### ABOUT THIS TASK:
Find the line holding "This screenshot has width=498, height=381." in the entries below. Give it again exactly, along with every line after it up to and including the line holding "This screenshot has height=399, width=916.".

Saved entries:
▼▼▼

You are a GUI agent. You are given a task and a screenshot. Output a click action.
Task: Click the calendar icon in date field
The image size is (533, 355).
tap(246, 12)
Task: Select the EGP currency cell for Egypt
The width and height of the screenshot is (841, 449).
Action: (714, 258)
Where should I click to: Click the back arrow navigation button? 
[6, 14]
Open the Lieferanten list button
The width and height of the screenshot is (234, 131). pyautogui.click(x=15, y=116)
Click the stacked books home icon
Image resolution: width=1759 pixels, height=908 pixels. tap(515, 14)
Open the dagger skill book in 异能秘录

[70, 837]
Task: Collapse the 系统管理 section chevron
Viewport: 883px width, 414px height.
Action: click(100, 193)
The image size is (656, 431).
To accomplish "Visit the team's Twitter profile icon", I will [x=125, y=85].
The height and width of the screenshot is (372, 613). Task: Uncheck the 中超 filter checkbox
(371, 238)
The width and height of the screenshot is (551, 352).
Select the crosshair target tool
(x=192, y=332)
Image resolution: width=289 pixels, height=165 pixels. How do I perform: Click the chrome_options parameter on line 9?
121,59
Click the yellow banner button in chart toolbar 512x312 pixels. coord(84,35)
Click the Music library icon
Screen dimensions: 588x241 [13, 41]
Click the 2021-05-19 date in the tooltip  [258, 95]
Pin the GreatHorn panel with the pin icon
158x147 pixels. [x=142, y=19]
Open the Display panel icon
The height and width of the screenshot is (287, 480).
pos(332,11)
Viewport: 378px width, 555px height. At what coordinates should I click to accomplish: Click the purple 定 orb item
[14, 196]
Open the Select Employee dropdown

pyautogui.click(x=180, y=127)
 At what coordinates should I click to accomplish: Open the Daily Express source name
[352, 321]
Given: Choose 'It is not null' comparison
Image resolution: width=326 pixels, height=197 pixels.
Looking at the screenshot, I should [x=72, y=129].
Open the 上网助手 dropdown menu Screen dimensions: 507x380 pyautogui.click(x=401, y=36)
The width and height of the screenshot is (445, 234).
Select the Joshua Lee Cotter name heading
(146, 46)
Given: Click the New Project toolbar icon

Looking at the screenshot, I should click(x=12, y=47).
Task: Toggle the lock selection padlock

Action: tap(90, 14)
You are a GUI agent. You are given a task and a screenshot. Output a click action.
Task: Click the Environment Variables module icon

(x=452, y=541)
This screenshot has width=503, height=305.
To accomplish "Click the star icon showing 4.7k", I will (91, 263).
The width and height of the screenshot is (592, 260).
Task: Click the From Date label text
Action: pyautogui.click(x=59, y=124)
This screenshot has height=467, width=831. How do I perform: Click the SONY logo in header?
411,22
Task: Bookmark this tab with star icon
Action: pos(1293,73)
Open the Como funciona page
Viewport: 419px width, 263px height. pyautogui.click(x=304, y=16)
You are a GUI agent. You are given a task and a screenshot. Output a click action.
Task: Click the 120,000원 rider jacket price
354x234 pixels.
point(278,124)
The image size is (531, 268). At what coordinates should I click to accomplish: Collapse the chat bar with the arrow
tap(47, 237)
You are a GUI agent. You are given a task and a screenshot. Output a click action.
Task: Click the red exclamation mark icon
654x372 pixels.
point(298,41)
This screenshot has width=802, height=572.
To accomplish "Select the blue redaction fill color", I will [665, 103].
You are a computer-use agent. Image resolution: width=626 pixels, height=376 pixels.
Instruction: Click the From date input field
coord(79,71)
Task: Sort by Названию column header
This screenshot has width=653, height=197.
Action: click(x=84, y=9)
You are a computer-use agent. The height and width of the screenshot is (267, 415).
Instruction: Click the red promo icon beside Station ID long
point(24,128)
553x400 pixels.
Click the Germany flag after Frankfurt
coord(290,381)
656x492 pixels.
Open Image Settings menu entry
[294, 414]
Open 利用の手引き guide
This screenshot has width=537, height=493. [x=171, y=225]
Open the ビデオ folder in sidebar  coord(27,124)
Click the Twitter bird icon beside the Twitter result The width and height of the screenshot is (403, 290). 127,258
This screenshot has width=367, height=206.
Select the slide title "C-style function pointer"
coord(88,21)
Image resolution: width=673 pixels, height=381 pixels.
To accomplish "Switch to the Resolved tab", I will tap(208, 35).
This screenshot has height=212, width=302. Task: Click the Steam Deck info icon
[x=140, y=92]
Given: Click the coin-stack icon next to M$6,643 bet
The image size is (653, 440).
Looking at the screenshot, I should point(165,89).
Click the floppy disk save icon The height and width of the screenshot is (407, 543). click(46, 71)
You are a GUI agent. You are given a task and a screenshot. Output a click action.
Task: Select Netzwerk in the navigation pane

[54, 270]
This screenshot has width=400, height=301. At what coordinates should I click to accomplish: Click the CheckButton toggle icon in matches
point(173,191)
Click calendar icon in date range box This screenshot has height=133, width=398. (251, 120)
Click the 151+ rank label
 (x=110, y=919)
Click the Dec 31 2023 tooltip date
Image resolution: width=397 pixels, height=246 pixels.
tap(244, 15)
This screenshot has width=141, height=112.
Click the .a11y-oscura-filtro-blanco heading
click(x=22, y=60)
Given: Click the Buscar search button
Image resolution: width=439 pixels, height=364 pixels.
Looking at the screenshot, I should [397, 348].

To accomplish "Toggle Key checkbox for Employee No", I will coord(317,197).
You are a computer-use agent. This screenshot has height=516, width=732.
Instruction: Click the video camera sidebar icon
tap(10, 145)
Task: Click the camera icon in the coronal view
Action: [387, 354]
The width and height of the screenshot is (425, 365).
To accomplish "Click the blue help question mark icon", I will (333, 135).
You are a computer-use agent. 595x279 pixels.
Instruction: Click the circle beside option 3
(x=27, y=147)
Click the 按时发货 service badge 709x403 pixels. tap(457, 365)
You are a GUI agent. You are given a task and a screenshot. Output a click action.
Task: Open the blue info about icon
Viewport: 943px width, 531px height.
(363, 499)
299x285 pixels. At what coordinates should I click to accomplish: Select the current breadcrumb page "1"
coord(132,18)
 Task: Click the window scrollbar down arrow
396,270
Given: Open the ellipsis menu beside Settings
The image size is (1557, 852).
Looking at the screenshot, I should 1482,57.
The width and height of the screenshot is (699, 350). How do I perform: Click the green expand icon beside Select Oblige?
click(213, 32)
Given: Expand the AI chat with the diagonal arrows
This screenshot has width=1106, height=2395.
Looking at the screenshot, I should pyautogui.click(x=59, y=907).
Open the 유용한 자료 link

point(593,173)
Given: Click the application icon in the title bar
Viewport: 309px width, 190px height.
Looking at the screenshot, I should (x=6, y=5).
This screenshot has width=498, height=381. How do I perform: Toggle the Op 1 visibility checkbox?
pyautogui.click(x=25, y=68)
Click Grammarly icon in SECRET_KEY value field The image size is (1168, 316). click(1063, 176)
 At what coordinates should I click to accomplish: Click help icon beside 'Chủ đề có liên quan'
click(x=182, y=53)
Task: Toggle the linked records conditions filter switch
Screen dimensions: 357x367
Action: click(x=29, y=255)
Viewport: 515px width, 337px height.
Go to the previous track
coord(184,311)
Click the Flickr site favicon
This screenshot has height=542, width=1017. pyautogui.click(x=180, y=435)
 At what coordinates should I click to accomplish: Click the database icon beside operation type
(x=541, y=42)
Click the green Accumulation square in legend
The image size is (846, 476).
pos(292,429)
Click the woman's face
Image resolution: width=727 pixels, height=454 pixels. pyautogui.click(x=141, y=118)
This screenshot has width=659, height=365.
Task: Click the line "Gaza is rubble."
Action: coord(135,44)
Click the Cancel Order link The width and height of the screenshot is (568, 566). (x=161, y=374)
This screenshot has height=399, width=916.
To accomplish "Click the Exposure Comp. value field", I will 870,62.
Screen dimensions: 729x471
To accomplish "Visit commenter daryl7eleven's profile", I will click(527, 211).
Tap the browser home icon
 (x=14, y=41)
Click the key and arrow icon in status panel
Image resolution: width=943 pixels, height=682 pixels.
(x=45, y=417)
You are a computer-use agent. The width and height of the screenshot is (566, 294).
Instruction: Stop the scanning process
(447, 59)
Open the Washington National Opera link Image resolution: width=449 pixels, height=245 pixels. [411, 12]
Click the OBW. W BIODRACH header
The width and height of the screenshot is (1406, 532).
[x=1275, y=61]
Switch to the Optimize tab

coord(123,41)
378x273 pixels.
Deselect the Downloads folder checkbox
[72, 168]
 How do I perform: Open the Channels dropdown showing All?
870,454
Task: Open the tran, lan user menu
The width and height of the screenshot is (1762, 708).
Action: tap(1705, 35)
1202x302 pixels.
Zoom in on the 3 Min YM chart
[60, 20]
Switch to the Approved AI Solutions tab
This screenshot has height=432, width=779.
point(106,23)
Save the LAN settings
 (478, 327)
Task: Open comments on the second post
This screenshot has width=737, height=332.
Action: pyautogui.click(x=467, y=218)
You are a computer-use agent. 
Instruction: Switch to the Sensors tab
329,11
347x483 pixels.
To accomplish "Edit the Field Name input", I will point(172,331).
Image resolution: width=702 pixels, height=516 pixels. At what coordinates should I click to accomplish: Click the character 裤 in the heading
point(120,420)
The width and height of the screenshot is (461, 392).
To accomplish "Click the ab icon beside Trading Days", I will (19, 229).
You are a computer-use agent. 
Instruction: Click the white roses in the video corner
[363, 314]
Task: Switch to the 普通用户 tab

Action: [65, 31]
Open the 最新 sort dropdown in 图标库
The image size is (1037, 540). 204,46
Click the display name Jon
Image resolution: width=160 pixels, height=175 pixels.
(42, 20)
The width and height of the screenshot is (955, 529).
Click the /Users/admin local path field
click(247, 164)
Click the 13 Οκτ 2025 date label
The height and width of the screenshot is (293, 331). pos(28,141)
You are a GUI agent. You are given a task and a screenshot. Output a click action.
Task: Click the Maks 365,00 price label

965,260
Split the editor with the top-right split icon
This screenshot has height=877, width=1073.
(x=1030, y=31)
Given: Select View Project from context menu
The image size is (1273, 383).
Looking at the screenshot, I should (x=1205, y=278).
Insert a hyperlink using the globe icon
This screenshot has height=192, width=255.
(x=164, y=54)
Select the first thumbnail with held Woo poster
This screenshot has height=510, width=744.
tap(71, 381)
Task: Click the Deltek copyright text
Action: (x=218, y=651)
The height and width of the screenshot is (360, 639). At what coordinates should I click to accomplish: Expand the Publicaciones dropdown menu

▲▲▲

### WRITTEN SOLUTION:
This screenshot has width=498, height=381. How do I perform: Toggle the Op 1 visibility checkbox?
pyautogui.click(x=25, y=68)
Click Grammarly icon in SECRET_KEY value field The image size is (1168, 316). click(1063, 176)
 At what coordinates should I click to accomplish: Click help icon beside 'Chủ đề có liên quan'
click(x=182, y=53)
Task: Toggle the linked records conditions filter switch
Screen dimensions: 357x367
Action: click(x=29, y=255)
Viewport: 515px width, 337px height.
Go to the previous track
coord(184,311)
Click the Flickr site favicon
This screenshot has height=542, width=1017. pyautogui.click(x=180, y=435)
 At what coordinates should I click to accomplish: Click the database icon beside operation type
(x=541, y=42)
Click the green Accumulation square in legend
The image size is (846, 476).
pos(292,429)
Click the woman's face
Image resolution: width=727 pixels, height=454 pixels. pyautogui.click(x=141, y=118)
This screenshot has width=659, height=365.
Task: Click the line "Gaza is rubble."
Action: coord(135,44)
Click the Cancel Order link The width and height of the screenshot is (568, 566). (x=161, y=374)
This screenshot has height=399, width=916.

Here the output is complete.